▸ **Fragmento mostrado**
-------------------------
Es necesario lograr una correcta articulación entre el diseño curricular y la práctica educativa, cuando ambos muestran una atención desmesurada a la transmisión de contenidos académicos que no garantizan la formación integral del estudiantado como ciudadanos, las estrategias para la inclusión se ven limitadas. El currículo adquiere más relevancia y pertinencia en la medida que sus principios, concepciones psicopedagógicas, metodológicas, filosóficas y sociológicas se correspondan con la expectativa social, así como con la formación integral que deben alcanzar los grupos estudiantiles en correspondencia con los escenarios socioeconómicos, políticos y culturales y aquellos valores nacionales y universales para ejercer su función social como ciudadano (Gayle y Leal, 2011, p.11).
En Cuba, la educación se encuentra en medio de su Tercera Etapa de Perfeccionamiento, donde la adaptación curricular es una de sus premisas esenciales a partir del reconocimiento de las limitaciones que presentan los planes de estudio para complementar una formación integral de sus estudiantes. Las nuevas propuestas de transformación proponen flexibilizar el diseño curricular manteniendo uno general que homogenice la formación dentro de un mismo nivel de enseñanza, pero con la posibilidad de complementarlo con uno propio, generado por cada centro docente de acuerdo con sus peculiaridades.
-------------------------
▸ **Datos extraídos**
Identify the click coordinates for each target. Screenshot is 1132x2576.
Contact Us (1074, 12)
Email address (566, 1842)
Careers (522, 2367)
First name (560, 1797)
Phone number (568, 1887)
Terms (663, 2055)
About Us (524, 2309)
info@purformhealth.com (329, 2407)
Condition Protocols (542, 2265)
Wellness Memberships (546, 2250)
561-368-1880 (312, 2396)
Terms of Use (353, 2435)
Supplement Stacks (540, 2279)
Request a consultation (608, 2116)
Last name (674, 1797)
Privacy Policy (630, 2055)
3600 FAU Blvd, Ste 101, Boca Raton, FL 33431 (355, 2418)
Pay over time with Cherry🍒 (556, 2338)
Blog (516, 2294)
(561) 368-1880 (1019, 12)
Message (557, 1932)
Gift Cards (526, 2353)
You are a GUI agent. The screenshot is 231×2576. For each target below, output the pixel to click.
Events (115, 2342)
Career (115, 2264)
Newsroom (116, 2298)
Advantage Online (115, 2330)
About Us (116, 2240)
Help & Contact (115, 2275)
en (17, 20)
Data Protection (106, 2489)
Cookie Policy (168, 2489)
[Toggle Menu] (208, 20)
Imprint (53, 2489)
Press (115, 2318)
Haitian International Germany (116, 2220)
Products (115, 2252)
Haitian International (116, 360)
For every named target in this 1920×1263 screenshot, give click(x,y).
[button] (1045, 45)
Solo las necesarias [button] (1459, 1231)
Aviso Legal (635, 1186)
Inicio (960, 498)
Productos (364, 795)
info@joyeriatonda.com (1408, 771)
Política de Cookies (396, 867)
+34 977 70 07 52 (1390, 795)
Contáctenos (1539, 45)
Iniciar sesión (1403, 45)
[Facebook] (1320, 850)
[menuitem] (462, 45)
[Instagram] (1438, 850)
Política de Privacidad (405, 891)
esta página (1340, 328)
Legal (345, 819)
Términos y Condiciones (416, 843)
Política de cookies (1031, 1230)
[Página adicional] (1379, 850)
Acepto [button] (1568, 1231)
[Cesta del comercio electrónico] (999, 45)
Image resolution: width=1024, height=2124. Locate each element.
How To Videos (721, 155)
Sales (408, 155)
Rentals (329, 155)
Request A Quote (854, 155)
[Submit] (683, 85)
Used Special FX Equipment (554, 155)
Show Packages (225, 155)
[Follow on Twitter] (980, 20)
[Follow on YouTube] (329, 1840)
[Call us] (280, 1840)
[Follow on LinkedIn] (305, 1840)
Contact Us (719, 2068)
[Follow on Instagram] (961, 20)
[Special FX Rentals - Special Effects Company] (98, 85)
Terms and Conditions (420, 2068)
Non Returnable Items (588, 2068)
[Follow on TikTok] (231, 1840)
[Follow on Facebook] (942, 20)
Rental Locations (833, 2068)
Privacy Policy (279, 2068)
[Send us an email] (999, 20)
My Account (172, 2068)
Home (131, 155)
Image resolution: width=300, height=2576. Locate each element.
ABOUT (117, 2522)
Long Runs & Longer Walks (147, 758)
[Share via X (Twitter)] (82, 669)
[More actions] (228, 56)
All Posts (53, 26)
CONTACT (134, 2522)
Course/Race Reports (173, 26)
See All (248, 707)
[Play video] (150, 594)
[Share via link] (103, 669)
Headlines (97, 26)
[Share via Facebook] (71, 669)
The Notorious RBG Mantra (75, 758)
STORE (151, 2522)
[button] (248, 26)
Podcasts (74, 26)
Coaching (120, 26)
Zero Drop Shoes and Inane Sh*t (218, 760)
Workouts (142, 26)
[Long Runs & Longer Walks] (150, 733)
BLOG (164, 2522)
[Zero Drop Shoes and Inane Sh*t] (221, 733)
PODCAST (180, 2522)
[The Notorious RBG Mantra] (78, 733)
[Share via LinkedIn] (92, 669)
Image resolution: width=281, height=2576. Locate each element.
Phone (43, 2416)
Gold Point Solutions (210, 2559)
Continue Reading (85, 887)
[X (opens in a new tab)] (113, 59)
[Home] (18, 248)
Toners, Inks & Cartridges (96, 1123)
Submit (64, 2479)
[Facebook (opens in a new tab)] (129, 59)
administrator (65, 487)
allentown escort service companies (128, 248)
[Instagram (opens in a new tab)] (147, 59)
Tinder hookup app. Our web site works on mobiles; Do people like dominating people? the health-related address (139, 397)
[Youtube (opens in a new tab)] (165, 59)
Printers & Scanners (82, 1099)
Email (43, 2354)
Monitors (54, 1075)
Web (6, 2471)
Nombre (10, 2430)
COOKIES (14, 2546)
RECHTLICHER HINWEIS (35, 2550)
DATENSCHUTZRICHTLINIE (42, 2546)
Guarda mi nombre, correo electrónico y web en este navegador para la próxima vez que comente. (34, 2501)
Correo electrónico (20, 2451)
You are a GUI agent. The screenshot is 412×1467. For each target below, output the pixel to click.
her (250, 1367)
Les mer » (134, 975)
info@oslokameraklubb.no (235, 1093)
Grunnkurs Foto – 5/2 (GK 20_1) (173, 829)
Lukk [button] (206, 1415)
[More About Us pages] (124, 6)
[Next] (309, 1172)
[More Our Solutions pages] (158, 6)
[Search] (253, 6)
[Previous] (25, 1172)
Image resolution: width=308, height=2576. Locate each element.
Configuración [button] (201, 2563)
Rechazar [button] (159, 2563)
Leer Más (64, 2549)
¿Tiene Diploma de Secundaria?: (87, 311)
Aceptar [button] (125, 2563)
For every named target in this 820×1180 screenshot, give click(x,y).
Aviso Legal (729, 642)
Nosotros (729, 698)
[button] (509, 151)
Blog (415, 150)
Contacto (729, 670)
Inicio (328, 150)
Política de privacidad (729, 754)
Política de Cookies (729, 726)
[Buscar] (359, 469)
-------------------------
▸ **Consigna 1**
Cuenta las líneas de las entradas que contienen la cadena "width" y responde solo con el número.
▸ **Consigna 2**
Continúa el fragmento sobre el diseño curricular en Cuba a partir de su última oración.
El fragmento y las entradas no tienen relación entre sí.

▸ **Respuesta 1**
4

▸ **Respuesta 2**
Esta posibilidad abre nuevos caminos, sobre todo para el trabajo con las problemáticas que emergen en los grupos escolares, en especial la inclusión educativa. Sin embargo, también supone grandes retos. Las escuelas y las personas docentes deben estar preparadas para entender las particularidades de su contexto escolar y proponer alternativas educativas que sean coherentes. Sin la adecuada preparación puede continuar en la práctica un proceso educativo esencialmente academicista, poco atento al mejor desenvolvimiento de las relaciones sociales. Este reto es aún mayor en la enseñanza media superior, donde el diseño curricular tradicional ha puesto el énfasis en la “trasmisión” de conocimientos académicos. La formación de valores, la preparación socioemocional del estudiantado y la educación de habilidades que favorezcan las relaciones sociales están carentes en la exposición de contenidos y ejercicios. Esta realidad se expresa en el pobre trabajo realizado con los textos y temas emergentes durante la clase, así como en la indiferencia hacia las problemáticas grupales evidentes (Batista, 2018).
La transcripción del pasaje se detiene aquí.